Film Breakdown | NBA Finals Game 1 – Golden State Warriors vs. Toronto Raptors
Showing High on Stephen Curry Pick & Rolls – 6 seconds
To ensure that Stephen Curry could not anchor the Warriors half court offense, as well as to force lesser talents into larger roles, Toronto decided to “show high” to the level of the screen in all ball screens.
Effectively, this momentarily placed 2 defenders on Curry, while the remaining 3 Toronto defenders guarded 4 Golden State players. This worked to Toronto’s benefit due to the lack of spacing and shooting, as 1 defender could often competently guard 2 non-shooters.
Gasol did a tremendous job in this defensive coverage throughout Game 1. He was thought to be a point of weakness for Toronto’s defense coming in to the series by many pundits, as he is a large 7 footer. However, he is quite agile and gets to spots early. Additionally, he has some of the most active and effectively used hands to make passes to the Weak Side more difficult.
Klay Thompson Pindowns vs. Toronto’s Bigs – 135 seconds
In the same vein as their coverage guarding Curry pick and rolls, Toronto appeared to want to put 2 defenders on the ball for every catch Klay Thompson made coming off of Pindowns.
However, due to poor execution, Thompson was able to spring free and get clean scoring opportunities.
Golden State’s Offensive Counters – 195 seconds
The Warriors ran the same – Delay Punch Slip – twice in the 2nd half to counter Toronto’s aggressive defensive coverage against them. By setting a “Split Cut” screen with Kevon looney (a non-shooter) for Thompson, Toronto was coerced into sending 2 defenders to Thompson. However, Golden State was ready for that and had Looney slip to the rim with minimal help available due to careful spacing.
By having Curry receive ball screens at half court, Toronto’s ability to “show high” and corral him with the screen defender becomes more difficult. Curry’s momentum is harder to contain and he can burst through this defensive coverage more easily.
Kawhi Leonard vs. Various Pick & Roll Coverages – 267 seconds
Switch to Blitz: Golden State introduced some trickery via defensive scheme late in the 4th quarter when they looked as though they were continuing to simply switch ball screens with Kawhi. However, after Kawhi retreated, sized up his mismatch, and drained time off the shot clock, the Warriors would eventually spring a trap and blitz Kawhi. With so little time left on the shot clock, it was difficult to take advantage of the unguarded players.

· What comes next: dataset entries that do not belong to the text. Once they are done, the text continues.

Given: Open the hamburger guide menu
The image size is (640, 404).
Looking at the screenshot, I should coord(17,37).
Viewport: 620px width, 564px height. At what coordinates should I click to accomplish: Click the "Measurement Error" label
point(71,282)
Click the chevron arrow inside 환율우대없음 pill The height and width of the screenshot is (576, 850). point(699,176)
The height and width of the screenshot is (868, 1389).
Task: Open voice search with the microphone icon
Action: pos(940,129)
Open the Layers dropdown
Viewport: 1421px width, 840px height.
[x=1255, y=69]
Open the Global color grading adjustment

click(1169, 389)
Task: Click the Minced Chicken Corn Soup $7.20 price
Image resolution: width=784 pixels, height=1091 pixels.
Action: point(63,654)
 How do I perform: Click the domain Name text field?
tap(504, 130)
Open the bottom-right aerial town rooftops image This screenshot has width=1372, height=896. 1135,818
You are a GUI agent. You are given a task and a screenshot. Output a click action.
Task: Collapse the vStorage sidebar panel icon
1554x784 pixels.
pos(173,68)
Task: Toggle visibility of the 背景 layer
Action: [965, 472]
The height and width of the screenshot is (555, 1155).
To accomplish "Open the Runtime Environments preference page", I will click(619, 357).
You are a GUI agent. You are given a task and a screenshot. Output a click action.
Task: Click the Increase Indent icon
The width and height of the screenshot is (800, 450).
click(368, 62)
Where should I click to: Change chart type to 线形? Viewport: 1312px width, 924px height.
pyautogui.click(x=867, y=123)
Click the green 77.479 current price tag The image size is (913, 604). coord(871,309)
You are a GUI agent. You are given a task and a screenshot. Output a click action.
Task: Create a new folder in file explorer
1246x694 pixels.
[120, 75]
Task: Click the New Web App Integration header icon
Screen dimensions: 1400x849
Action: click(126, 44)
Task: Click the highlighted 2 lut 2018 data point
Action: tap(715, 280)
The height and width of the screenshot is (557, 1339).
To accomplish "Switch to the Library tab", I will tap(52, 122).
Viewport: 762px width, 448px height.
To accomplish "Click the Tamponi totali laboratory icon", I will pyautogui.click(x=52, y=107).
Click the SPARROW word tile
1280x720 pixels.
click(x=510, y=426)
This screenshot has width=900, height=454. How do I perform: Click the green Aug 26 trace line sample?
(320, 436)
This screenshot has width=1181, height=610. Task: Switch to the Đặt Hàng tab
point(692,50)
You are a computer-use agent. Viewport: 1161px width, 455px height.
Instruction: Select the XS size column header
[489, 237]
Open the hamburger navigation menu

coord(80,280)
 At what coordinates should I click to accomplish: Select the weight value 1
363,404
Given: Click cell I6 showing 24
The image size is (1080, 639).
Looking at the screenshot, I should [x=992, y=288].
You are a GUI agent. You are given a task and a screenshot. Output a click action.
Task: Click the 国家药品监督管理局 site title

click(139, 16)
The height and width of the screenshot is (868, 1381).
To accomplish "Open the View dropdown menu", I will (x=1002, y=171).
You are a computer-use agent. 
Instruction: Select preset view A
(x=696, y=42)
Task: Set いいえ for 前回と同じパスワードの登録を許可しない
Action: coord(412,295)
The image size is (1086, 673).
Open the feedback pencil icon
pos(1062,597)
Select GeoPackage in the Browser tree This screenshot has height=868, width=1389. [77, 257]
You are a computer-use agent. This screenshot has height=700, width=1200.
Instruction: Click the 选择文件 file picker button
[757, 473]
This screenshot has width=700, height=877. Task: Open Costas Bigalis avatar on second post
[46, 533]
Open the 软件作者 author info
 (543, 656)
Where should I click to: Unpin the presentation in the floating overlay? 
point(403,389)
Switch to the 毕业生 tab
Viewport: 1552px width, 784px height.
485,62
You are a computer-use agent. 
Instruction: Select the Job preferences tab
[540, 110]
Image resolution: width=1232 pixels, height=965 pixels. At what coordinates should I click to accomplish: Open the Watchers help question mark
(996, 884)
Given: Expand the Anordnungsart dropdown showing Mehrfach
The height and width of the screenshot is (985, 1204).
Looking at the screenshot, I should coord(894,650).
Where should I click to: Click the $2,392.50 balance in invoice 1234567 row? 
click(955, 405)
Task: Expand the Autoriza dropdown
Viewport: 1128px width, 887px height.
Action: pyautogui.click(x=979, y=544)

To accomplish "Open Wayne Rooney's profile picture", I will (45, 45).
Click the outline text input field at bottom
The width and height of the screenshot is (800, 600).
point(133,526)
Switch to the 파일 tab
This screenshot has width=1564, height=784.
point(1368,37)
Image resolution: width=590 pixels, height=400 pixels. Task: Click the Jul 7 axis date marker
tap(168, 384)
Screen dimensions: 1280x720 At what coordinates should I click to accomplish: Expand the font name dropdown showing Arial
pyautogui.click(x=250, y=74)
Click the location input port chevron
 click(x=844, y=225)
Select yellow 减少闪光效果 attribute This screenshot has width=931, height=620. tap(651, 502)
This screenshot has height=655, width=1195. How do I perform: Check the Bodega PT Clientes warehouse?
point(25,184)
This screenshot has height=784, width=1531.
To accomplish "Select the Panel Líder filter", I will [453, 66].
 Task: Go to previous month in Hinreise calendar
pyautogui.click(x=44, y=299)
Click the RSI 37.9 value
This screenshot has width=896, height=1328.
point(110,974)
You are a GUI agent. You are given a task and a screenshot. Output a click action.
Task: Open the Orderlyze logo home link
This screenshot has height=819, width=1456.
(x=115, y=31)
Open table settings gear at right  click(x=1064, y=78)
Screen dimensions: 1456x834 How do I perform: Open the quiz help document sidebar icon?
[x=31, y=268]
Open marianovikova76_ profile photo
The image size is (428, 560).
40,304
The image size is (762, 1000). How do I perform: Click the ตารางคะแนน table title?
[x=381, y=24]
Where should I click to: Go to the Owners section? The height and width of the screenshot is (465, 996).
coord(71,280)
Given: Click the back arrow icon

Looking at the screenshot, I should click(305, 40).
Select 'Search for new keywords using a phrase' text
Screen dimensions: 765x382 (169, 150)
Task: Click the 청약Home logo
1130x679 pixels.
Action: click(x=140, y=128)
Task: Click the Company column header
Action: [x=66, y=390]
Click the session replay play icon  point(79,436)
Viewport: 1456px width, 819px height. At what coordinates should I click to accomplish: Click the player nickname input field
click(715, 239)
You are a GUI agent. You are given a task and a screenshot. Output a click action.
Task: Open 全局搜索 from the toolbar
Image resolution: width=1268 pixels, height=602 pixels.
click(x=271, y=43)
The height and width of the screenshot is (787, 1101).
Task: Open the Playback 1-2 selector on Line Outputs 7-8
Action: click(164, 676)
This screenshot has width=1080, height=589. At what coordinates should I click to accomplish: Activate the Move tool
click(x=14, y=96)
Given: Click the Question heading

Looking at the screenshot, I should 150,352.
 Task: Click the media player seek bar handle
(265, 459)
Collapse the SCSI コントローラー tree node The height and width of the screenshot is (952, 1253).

Showing to Screen Level: Just as Toronto did to force the ball out of Curry’s hands, so to did Golden State attempt to get the ball out of Kawhi’s hands in ball screens. However, Toronto has more off-ball shooting to execute on the advantage of unguarded players than Golden State.
Kawhi did not look nearly as comfortable or healthy as he did to end the Conference Finals, but he still was able to produce and hurt Golden State’s big men when they switched ball screens. A couple of pull up three-pointers and a healthy dose of drawn fouls buoyed his offensive productive in these scenarios.
Blitz: Earlier on in the game, Golden State went to a simpler coverage where they immediately blitzed Kawhi coming off of ball screens, instead of waiting until later in the clock as they did towards the late 4th quarter.
Loading Up vs. Kawhi Leonard’s Isolations – 463 seconds
When Kawhi isolated his defender on the Wing or the Low Block, with the remaining 4 Toronto players on the Weak Side of the floor, Golden State loaded up to the ball and brought an extra defender to the Strong Side.
As a result, Golden state felt they could defend the 4 Weak Side offensive players with 3 defenders in a tight and confined space.
Once again, this is a strategy to limit Kawhi’s individual offensive production and to test his passing.